8 Comments on "GI Bill: Mr. Thomas and His Postwar Khakis"

  1. Michael Mattis | October 2, 2009 at 12:09 pm |

    A very illuminating piece, Mr. Boyer. Thanks so much for sharing it with the Ivy Style club. I frequent an Army-Navy surplus store a few time a year near where I live. Sadly, I have never come across an authentic pair of WWII-era khakis there. And Old Navy doesn’t count.

  2. Michael Mattis | October 2, 2009 at 12:14 pm |

    One question: Where does the term “chinos” come from? I understand that “khaki” comes from the Persian via India via the British and means “dust-colored” or “mud-colored.”

  3. Story of “chino” here:

    They’re used interchangeably, but khaki actually refers to color while chino to the cloth.

    Perhaps Boyer can elucidate further.

  4. One of the best “New era” khakis I have ever found were made by Perry Ellis Sportswear in the very early ’80s. During this time Mr. Ellis was still alive and the menswear line was very new. This was long before the brand went “main floor”. The Ralph Lauren pant is a poor substitute. I really want a pleated leg.

  5. Paul Stillman | October 2, 2009 at 6:33 pm |

    Do the Nantucket Red pants produced by Murray’s Toggery Shop count as khakis or chinos? If so, I can attest to the fact that they are sufficiently roomy for a guy who needs extra room in the bottom, thighs, and crotch. They probably look a bit baggy on me, but that’s how I like them.

    I can relate to the part of the story where he talks about clothes never fitting quite right for husky individuals like myself. That’s particularly true when I’m wearing button down shirts. If I buy the shirt to fit my middle it’s too big in the neck and chest and if I buy it to fit my neck and chest it either won’t fit around me at all or the material gaps and pulls between the buttons.
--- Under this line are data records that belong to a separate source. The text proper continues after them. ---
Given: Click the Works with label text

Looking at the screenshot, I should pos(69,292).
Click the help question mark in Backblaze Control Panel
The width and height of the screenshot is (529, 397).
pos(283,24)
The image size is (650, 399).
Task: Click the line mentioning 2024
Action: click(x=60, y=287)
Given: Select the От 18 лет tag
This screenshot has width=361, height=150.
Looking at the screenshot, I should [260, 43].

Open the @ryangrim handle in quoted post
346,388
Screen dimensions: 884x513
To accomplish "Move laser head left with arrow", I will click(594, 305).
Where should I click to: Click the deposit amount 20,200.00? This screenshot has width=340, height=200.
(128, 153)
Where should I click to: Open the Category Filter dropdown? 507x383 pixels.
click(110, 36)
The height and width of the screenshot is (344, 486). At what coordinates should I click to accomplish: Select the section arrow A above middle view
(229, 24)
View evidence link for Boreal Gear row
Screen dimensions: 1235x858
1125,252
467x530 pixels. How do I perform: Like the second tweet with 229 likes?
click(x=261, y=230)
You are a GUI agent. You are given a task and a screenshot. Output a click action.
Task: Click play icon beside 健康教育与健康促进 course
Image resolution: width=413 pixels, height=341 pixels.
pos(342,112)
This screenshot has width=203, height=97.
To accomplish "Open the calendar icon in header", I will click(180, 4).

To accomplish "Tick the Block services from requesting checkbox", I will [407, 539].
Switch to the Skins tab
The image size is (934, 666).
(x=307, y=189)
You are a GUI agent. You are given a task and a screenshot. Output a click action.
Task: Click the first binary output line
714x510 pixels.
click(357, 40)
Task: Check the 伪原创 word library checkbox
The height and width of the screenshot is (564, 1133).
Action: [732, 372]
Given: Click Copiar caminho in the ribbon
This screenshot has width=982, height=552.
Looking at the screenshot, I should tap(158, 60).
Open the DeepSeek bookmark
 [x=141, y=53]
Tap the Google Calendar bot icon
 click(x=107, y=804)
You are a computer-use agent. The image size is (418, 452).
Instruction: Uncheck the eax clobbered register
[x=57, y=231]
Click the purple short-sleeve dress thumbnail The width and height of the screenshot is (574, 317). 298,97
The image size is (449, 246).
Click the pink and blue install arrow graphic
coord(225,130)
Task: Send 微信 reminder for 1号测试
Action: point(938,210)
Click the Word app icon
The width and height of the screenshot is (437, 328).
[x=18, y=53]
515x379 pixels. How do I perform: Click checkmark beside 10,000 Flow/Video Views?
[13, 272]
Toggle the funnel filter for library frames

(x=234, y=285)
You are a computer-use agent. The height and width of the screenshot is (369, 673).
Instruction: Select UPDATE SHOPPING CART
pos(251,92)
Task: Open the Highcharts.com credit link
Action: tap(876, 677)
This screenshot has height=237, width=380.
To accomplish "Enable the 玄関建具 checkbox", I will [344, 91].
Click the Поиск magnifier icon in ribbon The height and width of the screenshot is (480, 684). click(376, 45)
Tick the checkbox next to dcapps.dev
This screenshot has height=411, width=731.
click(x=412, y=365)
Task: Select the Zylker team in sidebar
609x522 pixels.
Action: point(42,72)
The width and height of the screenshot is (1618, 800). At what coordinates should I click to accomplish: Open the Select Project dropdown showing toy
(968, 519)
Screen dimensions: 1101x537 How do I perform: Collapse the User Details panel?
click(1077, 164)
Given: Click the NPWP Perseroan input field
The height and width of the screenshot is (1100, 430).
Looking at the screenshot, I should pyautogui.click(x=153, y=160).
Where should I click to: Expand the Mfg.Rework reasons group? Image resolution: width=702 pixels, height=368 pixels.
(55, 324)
This problem is particularly acute as I advance towards my middle forties.

  6. Christian, Nice score on this article.

    If Mr. Thomas has any advice on how to minimize fraying on cuffed hems I’d love to know it. People seem have various experiences and mine have been not so good.

    Also, if Mr. Thomas would produce unconstructed jackets in long sizes he would have one very grateful customer.

  7. Great story. One quibble:

    “everyone from top CEOs and celebrities to road workers has at least a pair of [jeans and khakis] each”

    I must be the far outlier: I have neither. Tan is not a flattering color for me, and I have no need for jeans. However, I will admit to having several chino-like pants, and will buy American-made jeans when I start camping, etc. with my family.

  8. whiskeydent | January 19, 2017 at 9:52 am |

    Weird. I went looking for a report on whether the quality had slipped since the acquisition and found this brand new press release. Looks like they’re going to fiddle with the fit.